*WHAT THIS TASK INVOLVES*: Among these records, which lines include "will"? Copy them out.
· · ·
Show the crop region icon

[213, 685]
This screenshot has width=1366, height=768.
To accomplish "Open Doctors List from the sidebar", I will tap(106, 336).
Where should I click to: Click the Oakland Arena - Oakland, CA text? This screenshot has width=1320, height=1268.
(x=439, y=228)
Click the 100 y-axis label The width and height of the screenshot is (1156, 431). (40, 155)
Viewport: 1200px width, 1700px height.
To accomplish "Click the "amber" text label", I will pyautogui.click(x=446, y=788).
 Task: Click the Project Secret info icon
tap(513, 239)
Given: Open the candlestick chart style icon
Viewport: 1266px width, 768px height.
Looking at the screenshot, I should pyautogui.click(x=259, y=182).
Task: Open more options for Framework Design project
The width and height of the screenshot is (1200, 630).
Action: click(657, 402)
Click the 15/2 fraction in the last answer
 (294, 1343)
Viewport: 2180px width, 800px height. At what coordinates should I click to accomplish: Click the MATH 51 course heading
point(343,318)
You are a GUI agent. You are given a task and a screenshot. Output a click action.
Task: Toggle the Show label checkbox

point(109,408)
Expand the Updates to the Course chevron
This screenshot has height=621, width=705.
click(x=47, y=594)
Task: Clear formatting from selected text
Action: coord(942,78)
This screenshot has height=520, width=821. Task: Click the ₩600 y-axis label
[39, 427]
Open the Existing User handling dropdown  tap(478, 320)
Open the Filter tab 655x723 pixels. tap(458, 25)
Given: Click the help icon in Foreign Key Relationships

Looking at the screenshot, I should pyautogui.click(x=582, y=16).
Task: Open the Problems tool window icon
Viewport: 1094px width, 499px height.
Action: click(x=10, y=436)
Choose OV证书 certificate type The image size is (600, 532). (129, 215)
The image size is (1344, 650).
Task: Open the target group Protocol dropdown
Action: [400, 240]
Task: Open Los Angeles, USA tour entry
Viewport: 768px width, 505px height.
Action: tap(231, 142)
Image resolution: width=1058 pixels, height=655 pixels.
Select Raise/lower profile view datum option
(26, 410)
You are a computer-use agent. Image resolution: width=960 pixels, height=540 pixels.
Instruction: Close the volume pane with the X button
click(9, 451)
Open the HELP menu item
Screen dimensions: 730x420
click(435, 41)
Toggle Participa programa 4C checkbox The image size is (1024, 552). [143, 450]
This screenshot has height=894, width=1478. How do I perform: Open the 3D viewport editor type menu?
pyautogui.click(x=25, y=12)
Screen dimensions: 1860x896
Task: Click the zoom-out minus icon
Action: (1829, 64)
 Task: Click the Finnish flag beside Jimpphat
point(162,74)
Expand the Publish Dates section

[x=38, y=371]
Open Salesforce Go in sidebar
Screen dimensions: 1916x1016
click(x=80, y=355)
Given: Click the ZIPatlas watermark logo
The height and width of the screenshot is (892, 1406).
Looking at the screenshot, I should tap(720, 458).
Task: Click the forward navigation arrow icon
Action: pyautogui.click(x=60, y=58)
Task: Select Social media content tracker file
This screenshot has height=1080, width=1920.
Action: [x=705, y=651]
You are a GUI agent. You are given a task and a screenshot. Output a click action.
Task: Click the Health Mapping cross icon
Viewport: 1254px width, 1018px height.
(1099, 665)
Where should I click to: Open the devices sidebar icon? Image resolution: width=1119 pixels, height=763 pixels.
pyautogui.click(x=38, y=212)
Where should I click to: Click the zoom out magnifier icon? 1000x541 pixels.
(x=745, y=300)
· · ·
*ANSWER TO THIS PROBLEM*:
To accomplish "Open Doctors List from the sidebar", I will tap(106, 336).
To accomplish "Click the "amber" text label", I will pyautogui.click(x=446, y=788).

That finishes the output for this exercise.